··· Supplied data ···

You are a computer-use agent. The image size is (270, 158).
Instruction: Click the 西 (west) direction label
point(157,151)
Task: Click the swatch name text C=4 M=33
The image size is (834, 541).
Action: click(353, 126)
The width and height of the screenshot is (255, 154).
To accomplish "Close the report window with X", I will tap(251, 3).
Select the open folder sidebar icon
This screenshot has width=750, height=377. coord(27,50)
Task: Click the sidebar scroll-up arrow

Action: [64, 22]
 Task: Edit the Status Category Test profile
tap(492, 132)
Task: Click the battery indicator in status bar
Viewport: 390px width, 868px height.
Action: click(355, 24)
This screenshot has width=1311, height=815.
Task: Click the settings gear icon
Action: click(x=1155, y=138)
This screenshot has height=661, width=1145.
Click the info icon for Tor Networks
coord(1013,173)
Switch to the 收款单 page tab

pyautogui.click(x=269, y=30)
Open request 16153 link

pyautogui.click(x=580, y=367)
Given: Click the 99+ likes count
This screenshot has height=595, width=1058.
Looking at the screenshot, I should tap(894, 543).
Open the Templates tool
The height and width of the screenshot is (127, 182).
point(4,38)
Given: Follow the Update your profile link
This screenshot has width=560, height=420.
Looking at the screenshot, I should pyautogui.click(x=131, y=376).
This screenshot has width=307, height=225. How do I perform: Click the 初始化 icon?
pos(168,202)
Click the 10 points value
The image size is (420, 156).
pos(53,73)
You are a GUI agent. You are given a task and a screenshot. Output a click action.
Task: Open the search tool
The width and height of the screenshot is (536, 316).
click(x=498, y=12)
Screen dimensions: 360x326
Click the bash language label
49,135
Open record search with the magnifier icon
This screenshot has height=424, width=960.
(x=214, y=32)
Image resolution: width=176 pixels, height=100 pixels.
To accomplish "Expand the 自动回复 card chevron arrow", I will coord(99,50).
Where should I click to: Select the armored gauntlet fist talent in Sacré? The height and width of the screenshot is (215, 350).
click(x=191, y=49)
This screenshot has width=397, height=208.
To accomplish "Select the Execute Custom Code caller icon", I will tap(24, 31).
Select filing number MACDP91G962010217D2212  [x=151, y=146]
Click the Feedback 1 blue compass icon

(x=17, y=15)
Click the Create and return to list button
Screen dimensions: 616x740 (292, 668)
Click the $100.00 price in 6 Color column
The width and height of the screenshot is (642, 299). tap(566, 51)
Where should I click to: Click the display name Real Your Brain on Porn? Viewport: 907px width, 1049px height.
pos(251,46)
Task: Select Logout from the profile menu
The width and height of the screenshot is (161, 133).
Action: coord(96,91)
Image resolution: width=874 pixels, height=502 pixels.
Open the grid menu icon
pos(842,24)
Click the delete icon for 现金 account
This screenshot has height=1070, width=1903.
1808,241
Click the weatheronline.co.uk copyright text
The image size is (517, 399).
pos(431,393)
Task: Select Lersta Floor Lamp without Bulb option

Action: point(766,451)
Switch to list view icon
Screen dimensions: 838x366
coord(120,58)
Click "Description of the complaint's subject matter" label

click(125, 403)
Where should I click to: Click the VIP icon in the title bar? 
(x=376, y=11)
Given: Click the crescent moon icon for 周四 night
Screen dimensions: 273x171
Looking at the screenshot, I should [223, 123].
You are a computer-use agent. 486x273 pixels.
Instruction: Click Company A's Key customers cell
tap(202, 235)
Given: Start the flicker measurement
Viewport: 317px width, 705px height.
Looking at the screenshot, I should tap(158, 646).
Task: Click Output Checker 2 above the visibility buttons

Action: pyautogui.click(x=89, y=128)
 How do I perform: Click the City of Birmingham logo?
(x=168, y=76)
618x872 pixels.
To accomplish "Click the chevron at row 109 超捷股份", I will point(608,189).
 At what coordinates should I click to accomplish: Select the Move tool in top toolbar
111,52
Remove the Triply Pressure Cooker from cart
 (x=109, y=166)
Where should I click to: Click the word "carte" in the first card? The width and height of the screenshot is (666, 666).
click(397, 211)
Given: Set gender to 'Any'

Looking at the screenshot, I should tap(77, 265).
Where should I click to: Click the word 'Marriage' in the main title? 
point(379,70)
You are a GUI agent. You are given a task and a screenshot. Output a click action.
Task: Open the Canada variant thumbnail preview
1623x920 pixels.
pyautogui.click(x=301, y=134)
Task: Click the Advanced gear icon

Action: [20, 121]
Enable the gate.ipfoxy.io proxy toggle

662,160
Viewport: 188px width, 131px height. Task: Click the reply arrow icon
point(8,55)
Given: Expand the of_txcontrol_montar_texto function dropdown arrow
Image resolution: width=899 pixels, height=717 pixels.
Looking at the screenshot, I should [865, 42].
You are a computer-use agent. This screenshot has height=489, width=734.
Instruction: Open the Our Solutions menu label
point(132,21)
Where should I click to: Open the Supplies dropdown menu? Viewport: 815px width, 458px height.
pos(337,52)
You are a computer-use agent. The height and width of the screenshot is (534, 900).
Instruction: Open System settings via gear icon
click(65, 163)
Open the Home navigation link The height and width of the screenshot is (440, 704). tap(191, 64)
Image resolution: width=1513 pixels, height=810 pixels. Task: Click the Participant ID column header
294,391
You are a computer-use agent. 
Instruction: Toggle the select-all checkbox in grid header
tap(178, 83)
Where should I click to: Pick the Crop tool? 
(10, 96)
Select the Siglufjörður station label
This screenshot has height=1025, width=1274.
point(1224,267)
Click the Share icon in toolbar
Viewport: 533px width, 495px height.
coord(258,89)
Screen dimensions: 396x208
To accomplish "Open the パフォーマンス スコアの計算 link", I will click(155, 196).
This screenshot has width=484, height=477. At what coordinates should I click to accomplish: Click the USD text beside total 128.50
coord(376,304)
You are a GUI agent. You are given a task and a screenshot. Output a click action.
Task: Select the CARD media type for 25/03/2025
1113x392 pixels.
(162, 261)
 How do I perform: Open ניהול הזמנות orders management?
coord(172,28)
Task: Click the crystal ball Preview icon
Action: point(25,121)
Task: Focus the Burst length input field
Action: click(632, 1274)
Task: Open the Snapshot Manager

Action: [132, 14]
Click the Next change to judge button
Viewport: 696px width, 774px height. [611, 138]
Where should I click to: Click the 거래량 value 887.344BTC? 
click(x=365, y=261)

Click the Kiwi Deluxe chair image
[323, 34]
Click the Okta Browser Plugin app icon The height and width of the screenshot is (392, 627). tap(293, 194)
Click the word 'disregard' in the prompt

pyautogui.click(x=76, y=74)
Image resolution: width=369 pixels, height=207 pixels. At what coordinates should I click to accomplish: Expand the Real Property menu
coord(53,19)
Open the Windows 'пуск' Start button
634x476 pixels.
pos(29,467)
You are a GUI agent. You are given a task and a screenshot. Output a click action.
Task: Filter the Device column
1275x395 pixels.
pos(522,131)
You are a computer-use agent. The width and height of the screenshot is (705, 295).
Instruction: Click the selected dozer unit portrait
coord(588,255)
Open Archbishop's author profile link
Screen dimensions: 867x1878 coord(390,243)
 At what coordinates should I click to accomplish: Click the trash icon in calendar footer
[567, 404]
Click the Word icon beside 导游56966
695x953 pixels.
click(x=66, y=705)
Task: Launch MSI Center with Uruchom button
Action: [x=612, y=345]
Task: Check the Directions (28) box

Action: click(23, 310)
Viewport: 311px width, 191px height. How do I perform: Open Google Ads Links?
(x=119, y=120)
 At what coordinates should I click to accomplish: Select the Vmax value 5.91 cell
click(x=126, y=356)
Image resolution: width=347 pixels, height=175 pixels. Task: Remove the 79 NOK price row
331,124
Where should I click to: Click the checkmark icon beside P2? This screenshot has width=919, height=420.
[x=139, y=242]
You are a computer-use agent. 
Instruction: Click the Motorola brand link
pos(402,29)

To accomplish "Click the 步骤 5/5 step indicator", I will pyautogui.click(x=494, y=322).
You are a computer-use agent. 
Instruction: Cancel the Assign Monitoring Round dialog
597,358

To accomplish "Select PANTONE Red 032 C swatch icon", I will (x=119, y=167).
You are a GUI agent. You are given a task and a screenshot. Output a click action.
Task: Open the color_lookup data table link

···

▶ **What this task involves**
The entries above hold a line with "Given: Follow the Update your profile link" and a later line with "Task: Open the search tool". Write out exactly those lines and all lines between, nothing more.

▶ **Result**
Given: Follow the Update your profile link
This screenshot has width=560, height=420.
Looking at the screenshot, I should pyautogui.click(x=131, y=376).
This screenshot has width=307, height=225. How do I perform: Click the 初始化 icon?
pos(168,202)
Click the 10 points value
The image size is (420, 156).
pos(53,73)
You are a GUI agent. You are given a task and a screenshot. Output a click action.
Task: Open the search tool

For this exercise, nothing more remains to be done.